* **Task brief**
Which lines of the records below contain the string "reply"? Report each of them.

Collected data

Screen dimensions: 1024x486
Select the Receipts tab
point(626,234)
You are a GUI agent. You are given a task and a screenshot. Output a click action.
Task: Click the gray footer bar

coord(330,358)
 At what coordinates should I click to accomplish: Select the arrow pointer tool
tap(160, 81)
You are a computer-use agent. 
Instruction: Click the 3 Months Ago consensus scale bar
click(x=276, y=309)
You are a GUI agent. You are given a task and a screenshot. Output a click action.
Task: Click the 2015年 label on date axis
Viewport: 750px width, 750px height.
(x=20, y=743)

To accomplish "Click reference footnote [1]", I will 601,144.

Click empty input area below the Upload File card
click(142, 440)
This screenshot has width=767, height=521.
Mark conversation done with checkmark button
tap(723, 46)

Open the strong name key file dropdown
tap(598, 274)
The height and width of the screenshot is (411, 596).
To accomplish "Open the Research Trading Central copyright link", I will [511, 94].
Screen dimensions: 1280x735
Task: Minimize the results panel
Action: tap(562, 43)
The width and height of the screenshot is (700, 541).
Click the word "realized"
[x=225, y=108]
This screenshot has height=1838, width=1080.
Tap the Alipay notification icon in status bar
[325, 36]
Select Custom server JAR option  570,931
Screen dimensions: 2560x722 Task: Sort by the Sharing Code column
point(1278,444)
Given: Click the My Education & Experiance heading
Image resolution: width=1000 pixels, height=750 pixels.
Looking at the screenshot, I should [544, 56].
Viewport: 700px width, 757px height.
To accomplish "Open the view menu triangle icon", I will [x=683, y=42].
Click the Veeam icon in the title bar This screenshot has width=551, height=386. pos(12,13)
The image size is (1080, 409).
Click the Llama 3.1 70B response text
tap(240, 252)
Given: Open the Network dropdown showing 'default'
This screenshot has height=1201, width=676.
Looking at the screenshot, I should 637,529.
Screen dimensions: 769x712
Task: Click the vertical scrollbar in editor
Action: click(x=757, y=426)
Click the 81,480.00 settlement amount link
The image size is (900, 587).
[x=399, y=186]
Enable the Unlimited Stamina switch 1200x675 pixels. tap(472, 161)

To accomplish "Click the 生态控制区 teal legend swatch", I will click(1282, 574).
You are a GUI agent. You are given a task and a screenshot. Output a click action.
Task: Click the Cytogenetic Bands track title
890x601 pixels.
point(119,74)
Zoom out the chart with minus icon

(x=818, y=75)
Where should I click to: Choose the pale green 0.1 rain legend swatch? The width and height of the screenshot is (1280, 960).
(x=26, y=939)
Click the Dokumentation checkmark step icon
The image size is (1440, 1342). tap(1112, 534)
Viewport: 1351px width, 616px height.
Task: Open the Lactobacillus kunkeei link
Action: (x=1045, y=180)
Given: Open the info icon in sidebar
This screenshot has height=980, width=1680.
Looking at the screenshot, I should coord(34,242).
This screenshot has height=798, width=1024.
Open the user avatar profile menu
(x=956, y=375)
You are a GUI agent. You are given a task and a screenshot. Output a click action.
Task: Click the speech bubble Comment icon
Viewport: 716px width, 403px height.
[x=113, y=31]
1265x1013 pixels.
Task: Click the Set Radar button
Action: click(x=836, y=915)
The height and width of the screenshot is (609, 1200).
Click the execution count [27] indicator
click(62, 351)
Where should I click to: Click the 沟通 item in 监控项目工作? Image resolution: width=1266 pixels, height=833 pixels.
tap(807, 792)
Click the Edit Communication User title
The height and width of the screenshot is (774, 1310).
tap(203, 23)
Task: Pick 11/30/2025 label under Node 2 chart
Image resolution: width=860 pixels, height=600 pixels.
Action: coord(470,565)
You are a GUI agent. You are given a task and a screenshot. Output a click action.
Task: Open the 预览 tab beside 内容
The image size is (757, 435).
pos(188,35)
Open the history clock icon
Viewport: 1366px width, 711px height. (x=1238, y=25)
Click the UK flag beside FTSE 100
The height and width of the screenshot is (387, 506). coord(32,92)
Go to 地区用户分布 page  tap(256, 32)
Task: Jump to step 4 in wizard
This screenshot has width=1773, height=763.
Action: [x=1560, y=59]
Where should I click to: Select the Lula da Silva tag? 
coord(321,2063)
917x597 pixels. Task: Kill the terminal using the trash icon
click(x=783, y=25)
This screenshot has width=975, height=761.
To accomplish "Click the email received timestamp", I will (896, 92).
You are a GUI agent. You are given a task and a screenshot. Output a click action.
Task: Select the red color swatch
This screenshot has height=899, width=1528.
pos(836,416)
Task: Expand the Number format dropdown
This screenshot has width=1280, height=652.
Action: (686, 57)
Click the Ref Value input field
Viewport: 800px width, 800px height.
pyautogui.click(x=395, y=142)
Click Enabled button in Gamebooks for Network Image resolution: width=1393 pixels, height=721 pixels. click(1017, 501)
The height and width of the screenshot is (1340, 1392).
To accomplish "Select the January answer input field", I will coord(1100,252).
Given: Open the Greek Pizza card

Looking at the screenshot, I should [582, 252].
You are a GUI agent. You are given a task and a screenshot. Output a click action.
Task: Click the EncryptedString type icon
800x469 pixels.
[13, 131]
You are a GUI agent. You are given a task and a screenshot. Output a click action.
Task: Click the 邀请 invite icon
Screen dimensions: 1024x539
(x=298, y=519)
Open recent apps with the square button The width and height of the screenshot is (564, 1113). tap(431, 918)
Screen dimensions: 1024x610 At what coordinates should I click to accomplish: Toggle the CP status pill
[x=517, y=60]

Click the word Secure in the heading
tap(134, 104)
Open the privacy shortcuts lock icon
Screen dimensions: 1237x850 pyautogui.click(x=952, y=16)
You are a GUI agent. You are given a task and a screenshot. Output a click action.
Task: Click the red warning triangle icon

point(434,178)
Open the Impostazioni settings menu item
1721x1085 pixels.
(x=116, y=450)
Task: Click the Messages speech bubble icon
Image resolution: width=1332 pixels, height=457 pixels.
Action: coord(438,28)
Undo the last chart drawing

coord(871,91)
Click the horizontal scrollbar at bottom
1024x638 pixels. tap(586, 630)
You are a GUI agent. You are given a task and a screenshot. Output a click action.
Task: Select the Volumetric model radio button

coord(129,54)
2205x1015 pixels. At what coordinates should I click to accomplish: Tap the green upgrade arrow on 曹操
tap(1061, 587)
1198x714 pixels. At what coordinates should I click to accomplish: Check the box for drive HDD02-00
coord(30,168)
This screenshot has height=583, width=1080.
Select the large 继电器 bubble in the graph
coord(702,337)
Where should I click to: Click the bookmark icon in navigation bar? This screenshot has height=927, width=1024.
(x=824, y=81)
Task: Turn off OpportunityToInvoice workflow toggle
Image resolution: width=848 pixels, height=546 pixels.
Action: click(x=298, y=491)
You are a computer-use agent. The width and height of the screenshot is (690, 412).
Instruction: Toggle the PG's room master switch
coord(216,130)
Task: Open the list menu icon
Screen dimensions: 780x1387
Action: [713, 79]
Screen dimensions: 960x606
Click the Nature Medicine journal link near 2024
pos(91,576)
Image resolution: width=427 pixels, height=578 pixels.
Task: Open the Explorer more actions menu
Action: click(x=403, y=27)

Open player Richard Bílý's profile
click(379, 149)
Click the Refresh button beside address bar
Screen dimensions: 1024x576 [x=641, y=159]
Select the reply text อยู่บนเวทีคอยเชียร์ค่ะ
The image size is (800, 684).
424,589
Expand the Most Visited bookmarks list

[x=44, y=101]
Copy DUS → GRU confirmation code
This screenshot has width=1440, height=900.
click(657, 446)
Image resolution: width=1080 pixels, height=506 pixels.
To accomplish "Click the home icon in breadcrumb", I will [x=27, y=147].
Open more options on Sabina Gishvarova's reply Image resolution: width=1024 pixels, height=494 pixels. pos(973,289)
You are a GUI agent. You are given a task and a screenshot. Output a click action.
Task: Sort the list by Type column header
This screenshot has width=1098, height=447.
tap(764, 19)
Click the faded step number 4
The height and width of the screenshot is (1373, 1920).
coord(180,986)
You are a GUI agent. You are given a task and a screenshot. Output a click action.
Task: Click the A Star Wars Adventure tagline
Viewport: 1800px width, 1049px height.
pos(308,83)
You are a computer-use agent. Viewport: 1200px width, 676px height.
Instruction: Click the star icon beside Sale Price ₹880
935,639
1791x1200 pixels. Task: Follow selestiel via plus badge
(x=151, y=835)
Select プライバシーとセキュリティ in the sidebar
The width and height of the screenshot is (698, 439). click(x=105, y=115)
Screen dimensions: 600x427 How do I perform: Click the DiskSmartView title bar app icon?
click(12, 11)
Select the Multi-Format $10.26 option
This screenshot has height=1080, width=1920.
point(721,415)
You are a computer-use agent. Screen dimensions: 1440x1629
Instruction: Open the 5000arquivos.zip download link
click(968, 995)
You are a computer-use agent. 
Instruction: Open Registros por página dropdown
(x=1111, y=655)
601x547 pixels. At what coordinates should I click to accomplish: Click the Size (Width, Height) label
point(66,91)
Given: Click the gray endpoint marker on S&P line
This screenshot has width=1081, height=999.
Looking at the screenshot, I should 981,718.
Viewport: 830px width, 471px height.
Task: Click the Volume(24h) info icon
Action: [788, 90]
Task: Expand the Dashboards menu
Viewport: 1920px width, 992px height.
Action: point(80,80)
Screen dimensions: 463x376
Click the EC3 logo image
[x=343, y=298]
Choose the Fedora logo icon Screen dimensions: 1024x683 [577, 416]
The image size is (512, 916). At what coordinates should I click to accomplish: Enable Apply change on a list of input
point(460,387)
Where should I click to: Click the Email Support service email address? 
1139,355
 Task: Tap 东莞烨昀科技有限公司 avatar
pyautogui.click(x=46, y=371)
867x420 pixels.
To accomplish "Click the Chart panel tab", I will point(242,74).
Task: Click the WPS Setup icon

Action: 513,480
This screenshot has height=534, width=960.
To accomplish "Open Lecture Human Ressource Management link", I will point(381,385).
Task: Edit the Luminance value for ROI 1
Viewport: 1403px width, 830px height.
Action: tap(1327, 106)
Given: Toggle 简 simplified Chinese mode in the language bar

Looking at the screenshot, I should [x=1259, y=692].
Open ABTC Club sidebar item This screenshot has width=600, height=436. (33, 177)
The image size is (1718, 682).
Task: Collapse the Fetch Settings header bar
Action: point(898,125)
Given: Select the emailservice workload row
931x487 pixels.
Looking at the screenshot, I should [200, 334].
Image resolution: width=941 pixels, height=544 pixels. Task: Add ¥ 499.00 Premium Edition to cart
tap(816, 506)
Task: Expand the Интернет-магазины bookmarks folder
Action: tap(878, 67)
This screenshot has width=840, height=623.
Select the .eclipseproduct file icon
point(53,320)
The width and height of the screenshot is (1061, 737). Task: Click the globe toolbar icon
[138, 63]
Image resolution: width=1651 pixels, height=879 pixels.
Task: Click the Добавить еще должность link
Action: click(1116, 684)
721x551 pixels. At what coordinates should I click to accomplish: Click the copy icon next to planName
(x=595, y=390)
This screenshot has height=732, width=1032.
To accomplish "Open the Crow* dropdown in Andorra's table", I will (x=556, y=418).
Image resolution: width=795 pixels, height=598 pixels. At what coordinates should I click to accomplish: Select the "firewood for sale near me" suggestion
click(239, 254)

* **Exercise output**
Select the reply text อยู่บนเวทีคอยเชียร์ค่ะ
Open more options on Sabina Gishvarova's reply Image resolution: width=1024 pixels, height=494 pixels. pos(973,289)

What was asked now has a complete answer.